Draw and Set Up the Isosceles Triangle: First, I imagined an isosceles triangle. To make it easy to work with on a coordinate graph, I put its base on the x-axis and its top point (vertex) on the y-axis. This makes the y-axis its line of symmetry. Let's call the vertices of our isosceles triangle ABC:
- Point A: (-a, 0) (This is 'a' units to the left on the x-axis)
- Point B: (a, 0) (This is 'a' units to the right on the x-axis)
- Point C: (0, h) (This is 'h' units up on the y-axis)
- (Here, 'a' and 'h' are just numbers, like 2 or 3, that describe the size of our triangle.)
Figure Idea:
```
      C (0,h)
     / \
    /   \
   /     \
A(-a,0)-------B(a,0)
```
Find the Midpoints of Each Side: Next, I found the middle point of each side of triangle ABC. To find a midpoint, you just average the x-coordinates and average the y-coordinates.
- Midpoint of AB (let's call it D): D = ((-a + a)/2, (0 + 0)/2) = (0/2, 0/2) = (0, 0) (This is the origin, right in the middle of the base!)

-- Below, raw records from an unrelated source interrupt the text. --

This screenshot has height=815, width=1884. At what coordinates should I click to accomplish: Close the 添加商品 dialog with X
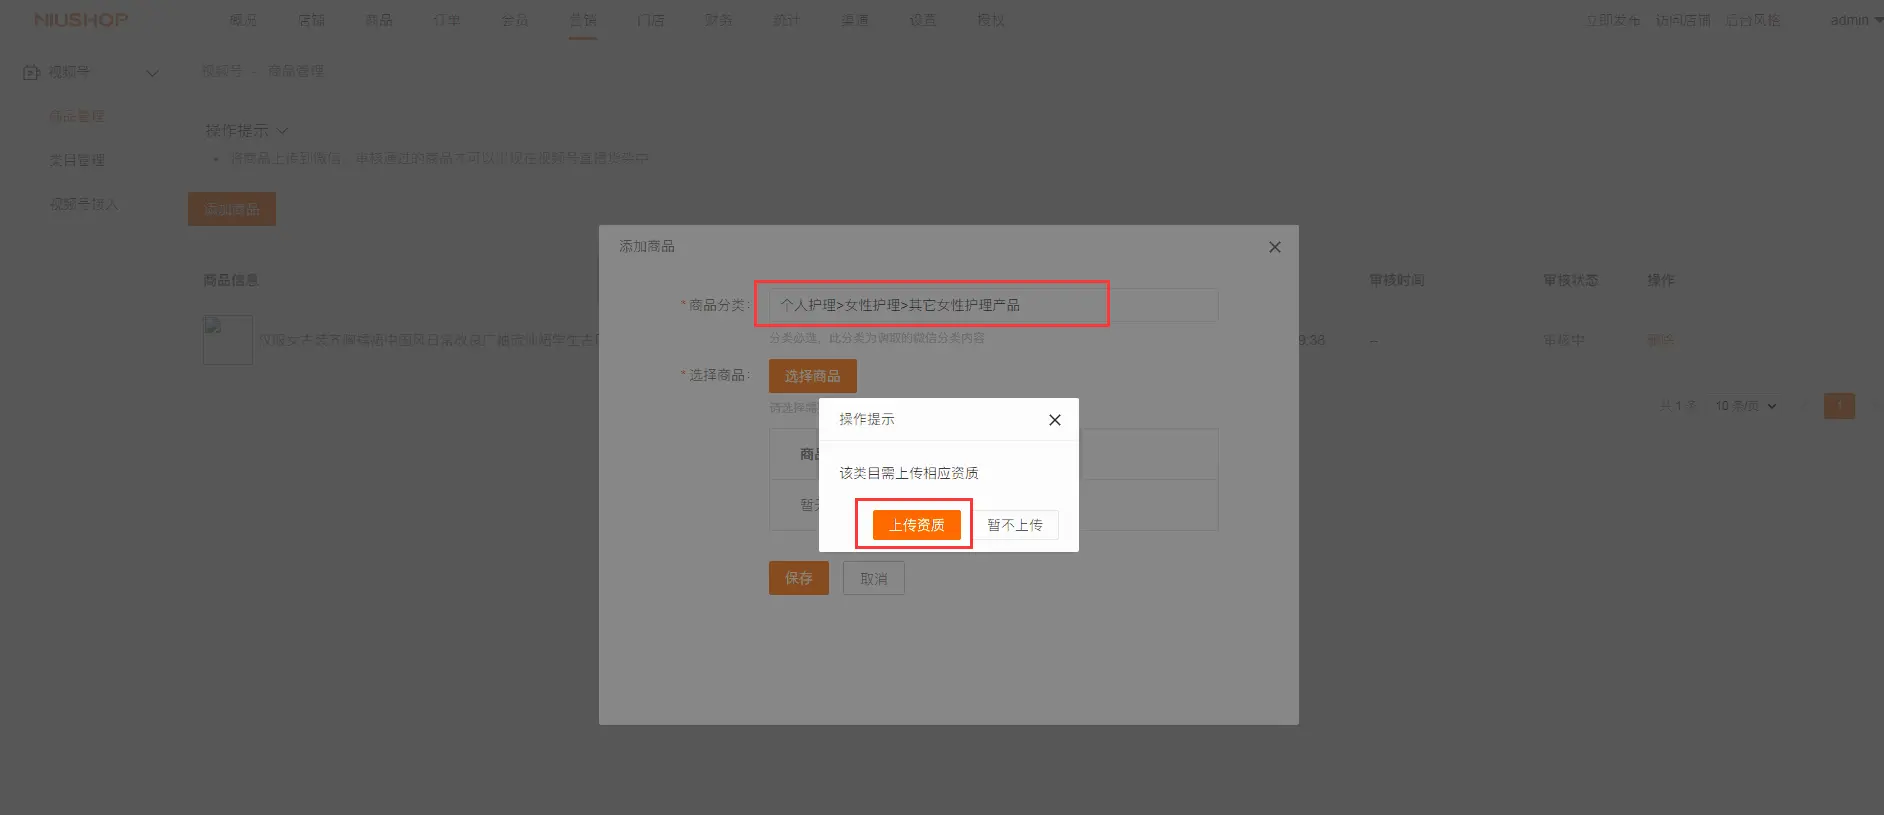coord(1274,247)
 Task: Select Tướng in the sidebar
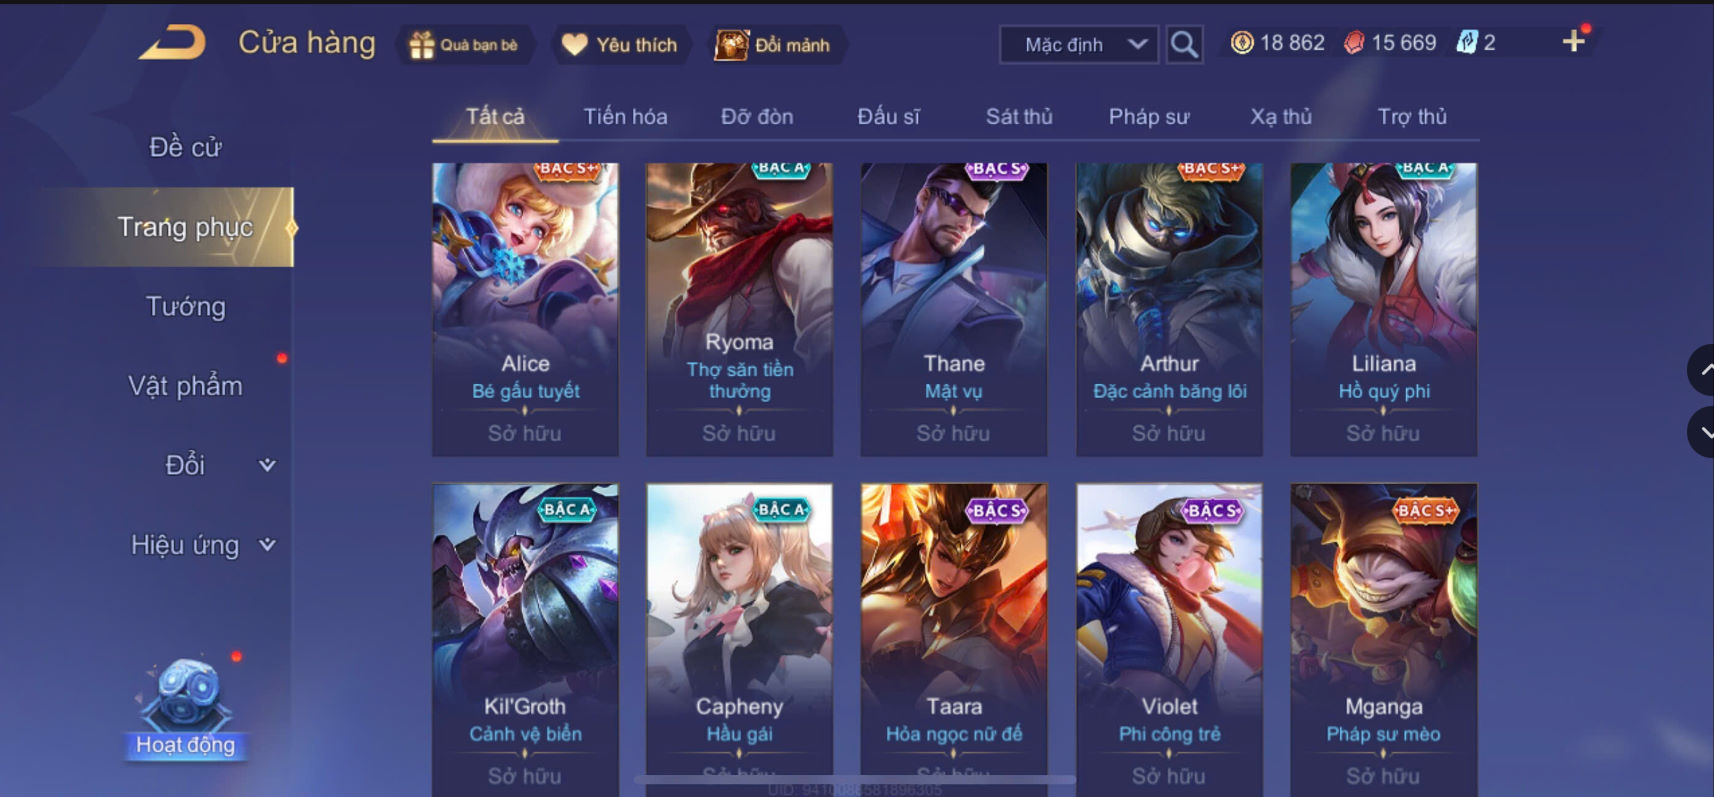(x=185, y=306)
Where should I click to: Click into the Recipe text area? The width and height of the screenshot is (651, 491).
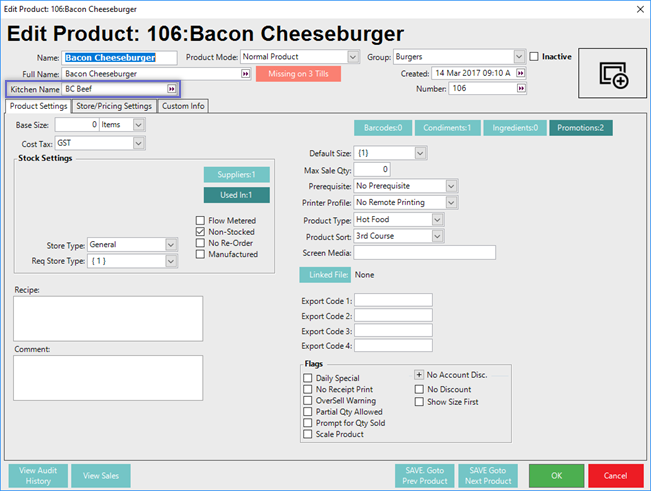click(x=108, y=318)
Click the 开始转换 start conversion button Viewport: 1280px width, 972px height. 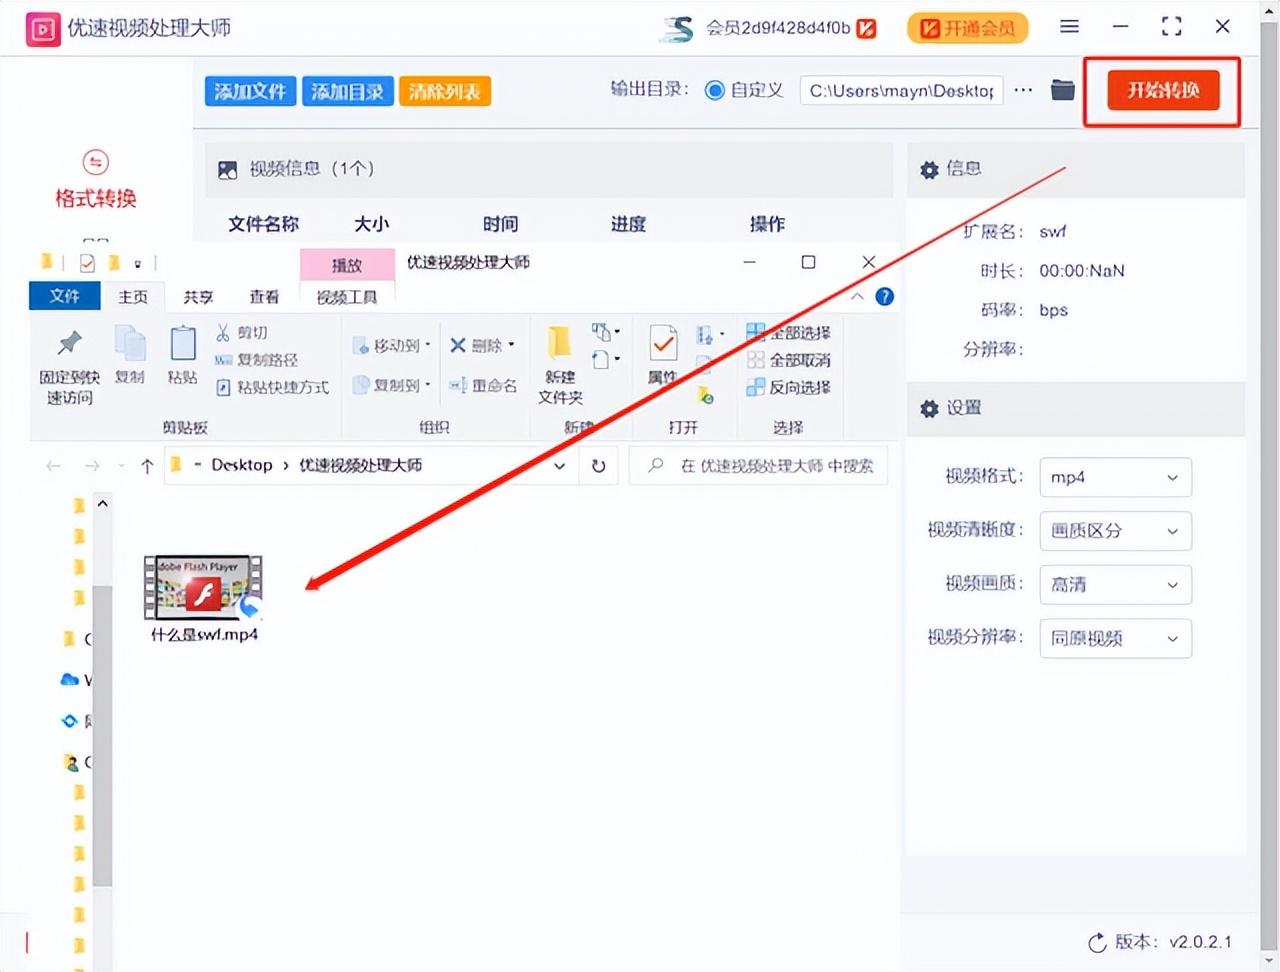[x=1162, y=91]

- Midpoint of BC (let's call it E): E = ((a + 0)/2, (0 + h)/2) = (a/2, h/2)
- Midpoint of AC (let's call it F): F = ((-a + 0)/2, (0 + h)/2) = (-a/2, h/2)
Figure Idea with Midpoints:
```
      C (0,h)
     / \
    / F E \
   /   .   \
A(-a,0)-D(0,0)-B(a,0)
```
The new triangle formed by joining these midpoints is triangle DEF.
Calculate the Lengths of the Sides of Triangle DEF: Now, I need to see if triangle DEF is isosceles. That means checking if at least two of its sides have the same length. I use the distance formula: sqrt((x2-x1)^2 + (y2-y1)^2).
- Length of DE: Points D(0,0) and E(a/2, h/2) DE = sqrt((a/2 - 0)^2 + (h/2 - 0)^2) DE = sqrt((a^2/4) + (h^2/4)) DE = sqrt((a^2 + h^2)/4) DE = (sqrt(a^2 + h^2))/2
- Length of EF: Points E(a/2, h/2) and F(-a/2, h/2) EF = sqrt((-a/2 - a/2)^2 + (h/2 - h/2)^2) EF = sqrt((-2a/2)^2 + (0)^2) EF = sqrt((-a)^2) EF = sqrt(a^2) EF = a (since 'a' is a positive length)
- Length of FD: Points F(-a/2, h/2) and D(0,0) FD = sqrt((0 - (-a/2))^2 + (0 - h/2)^2) FD = sqrt((a/2)^2 + (-h/2)^2) FD = sqrt((a^2/4) + (h^2/4)) FD = sqrt((a^2 + h^2)/4) FD = (sqrt(a^2 + h^2))/2
Compare the Side Lengths: Look!
- DE = (sqrt(a^2 + h^2))/2
- EF = a
- FD = (sqrt(a^2 + h^2))/2
Since DE and FD have the same length, the triangle DEF is an isosceles triangle! We proved it using coordinates, just like the problem asked. Pretty neat, huh?